Copy out the lines of material beginning with the one containing "Viewport: 402px width, 458px height." and ending with the one containing "click(x=83, y=25)", including both, and nothing else.

### PROVIDED INFORMATION ###

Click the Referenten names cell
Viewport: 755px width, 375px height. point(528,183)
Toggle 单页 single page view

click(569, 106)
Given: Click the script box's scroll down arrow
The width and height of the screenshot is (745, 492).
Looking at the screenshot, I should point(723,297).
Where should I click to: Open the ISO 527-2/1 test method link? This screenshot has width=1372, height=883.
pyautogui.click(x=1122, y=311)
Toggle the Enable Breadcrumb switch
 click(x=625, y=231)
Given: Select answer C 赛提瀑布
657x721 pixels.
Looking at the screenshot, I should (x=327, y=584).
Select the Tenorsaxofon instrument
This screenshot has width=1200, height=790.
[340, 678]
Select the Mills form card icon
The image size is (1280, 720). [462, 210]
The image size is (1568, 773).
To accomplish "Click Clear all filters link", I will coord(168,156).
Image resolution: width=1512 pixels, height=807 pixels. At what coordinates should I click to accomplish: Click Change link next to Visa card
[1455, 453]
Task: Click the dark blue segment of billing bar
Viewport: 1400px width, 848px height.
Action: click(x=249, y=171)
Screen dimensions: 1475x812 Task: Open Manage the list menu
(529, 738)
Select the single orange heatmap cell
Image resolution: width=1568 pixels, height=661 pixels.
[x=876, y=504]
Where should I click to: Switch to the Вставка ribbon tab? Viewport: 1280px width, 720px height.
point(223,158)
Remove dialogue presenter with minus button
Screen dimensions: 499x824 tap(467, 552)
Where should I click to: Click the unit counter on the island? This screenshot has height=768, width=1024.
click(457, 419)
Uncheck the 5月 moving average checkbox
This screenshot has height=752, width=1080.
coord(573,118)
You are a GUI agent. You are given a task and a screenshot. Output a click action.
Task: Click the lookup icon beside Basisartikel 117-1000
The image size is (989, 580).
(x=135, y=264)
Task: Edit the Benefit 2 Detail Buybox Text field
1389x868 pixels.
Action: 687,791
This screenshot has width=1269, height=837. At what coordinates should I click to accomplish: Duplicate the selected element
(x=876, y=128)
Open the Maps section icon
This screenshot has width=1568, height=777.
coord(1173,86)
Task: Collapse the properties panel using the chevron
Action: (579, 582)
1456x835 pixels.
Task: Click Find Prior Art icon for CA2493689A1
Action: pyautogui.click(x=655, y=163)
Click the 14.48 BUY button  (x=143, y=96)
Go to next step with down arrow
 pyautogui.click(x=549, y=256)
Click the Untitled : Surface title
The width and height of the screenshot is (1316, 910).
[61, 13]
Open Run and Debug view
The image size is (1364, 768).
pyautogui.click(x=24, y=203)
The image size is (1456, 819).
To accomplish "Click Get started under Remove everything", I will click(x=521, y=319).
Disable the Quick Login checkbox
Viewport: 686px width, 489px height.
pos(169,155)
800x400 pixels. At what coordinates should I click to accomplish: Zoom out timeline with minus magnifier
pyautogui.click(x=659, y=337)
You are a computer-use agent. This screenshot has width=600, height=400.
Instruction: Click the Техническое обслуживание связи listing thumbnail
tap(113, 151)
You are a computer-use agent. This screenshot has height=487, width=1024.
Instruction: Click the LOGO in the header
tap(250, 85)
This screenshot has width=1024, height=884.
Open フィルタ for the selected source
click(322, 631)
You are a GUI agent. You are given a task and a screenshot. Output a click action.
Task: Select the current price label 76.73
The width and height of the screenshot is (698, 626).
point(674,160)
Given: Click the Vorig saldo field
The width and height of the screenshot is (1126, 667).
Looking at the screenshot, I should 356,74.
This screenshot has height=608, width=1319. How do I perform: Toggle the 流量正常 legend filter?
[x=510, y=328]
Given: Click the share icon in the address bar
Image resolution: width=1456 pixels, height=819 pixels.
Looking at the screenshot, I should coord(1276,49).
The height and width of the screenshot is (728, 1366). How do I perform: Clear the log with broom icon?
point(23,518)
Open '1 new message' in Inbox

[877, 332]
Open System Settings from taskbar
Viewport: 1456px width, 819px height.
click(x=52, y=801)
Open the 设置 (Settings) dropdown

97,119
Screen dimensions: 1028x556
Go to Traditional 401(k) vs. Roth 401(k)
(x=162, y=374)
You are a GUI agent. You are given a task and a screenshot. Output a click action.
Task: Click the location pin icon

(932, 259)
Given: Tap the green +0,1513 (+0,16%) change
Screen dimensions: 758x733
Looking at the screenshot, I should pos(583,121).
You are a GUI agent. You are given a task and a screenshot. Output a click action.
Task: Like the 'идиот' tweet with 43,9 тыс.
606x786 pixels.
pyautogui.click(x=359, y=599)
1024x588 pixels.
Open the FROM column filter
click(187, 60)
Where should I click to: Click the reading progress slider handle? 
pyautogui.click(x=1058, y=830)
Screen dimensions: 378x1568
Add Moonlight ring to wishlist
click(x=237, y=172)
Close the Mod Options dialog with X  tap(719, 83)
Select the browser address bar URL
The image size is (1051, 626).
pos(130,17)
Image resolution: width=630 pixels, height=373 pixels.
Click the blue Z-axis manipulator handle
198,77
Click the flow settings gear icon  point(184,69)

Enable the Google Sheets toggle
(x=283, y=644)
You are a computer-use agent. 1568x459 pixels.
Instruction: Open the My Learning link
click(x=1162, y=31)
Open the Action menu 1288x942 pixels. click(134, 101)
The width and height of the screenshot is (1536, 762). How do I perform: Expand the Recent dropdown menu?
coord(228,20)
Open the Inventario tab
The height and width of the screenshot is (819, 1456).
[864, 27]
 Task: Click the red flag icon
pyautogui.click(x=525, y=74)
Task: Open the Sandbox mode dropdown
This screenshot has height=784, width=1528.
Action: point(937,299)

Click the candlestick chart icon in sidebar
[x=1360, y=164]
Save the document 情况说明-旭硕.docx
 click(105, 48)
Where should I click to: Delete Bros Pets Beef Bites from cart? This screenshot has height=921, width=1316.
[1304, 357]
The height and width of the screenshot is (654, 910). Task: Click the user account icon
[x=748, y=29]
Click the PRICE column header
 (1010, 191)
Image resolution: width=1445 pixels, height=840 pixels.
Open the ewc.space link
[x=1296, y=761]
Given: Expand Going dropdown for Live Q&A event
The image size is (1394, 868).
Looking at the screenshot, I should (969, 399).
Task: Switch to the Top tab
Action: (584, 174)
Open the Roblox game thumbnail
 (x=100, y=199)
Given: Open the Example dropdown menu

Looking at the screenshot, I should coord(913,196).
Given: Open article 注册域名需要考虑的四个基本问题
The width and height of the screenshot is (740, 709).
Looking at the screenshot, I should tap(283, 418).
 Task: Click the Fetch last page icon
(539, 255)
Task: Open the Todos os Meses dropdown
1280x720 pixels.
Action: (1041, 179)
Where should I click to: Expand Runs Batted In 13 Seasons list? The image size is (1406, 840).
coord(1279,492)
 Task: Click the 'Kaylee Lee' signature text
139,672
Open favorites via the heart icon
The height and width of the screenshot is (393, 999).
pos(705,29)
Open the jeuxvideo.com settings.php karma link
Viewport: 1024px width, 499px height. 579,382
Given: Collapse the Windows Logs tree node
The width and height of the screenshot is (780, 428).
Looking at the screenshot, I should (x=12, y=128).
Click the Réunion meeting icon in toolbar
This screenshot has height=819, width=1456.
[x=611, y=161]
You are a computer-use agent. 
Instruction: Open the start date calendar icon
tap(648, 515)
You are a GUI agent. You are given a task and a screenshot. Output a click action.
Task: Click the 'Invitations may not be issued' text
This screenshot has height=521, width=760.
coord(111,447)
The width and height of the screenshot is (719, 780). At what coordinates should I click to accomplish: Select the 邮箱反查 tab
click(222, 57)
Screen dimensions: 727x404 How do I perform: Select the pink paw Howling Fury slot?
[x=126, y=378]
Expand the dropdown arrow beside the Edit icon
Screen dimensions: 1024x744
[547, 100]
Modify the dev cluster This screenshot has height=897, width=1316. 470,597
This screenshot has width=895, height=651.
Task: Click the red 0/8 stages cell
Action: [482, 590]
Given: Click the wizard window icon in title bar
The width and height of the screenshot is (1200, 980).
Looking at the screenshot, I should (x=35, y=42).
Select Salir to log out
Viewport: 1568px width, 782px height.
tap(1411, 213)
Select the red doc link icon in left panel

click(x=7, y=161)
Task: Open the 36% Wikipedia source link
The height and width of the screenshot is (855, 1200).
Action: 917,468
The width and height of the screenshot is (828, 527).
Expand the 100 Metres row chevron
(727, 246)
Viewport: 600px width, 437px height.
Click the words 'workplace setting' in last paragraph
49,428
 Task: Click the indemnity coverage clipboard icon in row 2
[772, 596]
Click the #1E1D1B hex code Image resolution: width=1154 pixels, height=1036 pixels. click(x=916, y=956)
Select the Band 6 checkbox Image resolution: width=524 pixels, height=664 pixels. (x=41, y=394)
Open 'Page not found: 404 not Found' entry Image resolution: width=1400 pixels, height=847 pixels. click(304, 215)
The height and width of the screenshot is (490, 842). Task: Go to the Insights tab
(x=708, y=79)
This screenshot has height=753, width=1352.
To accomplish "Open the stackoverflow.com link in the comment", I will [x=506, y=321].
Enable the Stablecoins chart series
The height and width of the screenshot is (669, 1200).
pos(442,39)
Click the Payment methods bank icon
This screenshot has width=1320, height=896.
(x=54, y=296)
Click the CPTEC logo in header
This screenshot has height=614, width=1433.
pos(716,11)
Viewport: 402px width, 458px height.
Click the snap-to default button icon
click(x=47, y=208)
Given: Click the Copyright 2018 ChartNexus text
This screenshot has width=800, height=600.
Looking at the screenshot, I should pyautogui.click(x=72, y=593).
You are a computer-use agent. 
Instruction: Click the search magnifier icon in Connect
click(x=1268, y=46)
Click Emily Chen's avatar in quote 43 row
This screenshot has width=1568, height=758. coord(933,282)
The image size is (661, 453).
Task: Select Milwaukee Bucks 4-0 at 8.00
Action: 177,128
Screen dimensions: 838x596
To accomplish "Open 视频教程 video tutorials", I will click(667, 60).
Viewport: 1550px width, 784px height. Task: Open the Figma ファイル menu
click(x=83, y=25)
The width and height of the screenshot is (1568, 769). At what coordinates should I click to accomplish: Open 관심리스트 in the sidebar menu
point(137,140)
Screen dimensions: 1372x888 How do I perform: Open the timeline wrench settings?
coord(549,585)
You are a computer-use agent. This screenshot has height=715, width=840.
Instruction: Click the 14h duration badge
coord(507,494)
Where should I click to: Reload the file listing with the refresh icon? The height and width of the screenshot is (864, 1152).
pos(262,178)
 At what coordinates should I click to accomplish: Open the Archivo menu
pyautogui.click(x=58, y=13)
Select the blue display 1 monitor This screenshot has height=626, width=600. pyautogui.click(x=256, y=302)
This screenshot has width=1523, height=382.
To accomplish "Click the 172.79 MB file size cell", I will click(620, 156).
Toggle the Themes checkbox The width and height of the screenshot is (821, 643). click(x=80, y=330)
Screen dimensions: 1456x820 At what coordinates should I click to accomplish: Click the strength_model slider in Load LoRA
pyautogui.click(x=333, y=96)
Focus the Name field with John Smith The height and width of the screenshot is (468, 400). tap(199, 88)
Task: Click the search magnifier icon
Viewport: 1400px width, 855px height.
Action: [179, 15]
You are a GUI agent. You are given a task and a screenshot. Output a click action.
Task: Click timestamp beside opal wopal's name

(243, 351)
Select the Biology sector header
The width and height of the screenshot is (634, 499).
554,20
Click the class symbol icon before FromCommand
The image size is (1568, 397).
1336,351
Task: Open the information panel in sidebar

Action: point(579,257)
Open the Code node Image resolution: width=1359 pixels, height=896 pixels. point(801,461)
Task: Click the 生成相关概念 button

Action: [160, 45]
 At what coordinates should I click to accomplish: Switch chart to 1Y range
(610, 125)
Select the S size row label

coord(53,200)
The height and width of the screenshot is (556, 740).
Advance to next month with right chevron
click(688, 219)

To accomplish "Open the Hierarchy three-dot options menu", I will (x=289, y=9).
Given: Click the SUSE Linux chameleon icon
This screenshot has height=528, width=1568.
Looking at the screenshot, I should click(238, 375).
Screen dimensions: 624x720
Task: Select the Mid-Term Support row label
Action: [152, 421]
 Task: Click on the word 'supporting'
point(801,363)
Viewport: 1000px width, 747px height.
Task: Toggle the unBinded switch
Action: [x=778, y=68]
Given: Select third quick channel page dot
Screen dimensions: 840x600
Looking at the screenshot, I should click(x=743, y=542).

###

= ANSWER TO THE TASK =
Viewport: 402px width, 458px height.
Click the snap-to default button icon
click(x=47, y=208)
Given: Click the Copyright 2018 ChartNexus text
This screenshot has width=800, height=600.
Looking at the screenshot, I should pyautogui.click(x=72, y=593).
You are a computer-use agent. 
Instruction: Click the search magnifier icon in Connect
click(x=1268, y=46)
Click Emily Chen's avatar in quote 43 row
This screenshot has width=1568, height=758. coord(933,282)
The image size is (661, 453).
Task: Select Milwaukee Bucks 4-0 at 8.00
Action: 177,128
Screen dimensions: 838x596
To accomplish "Open 视频教程 video tutorials", I will click(667, 60).
Viewport: 1550px width, 784px height. Task: Open the Figma ファイル menu
click(x=83, y=25)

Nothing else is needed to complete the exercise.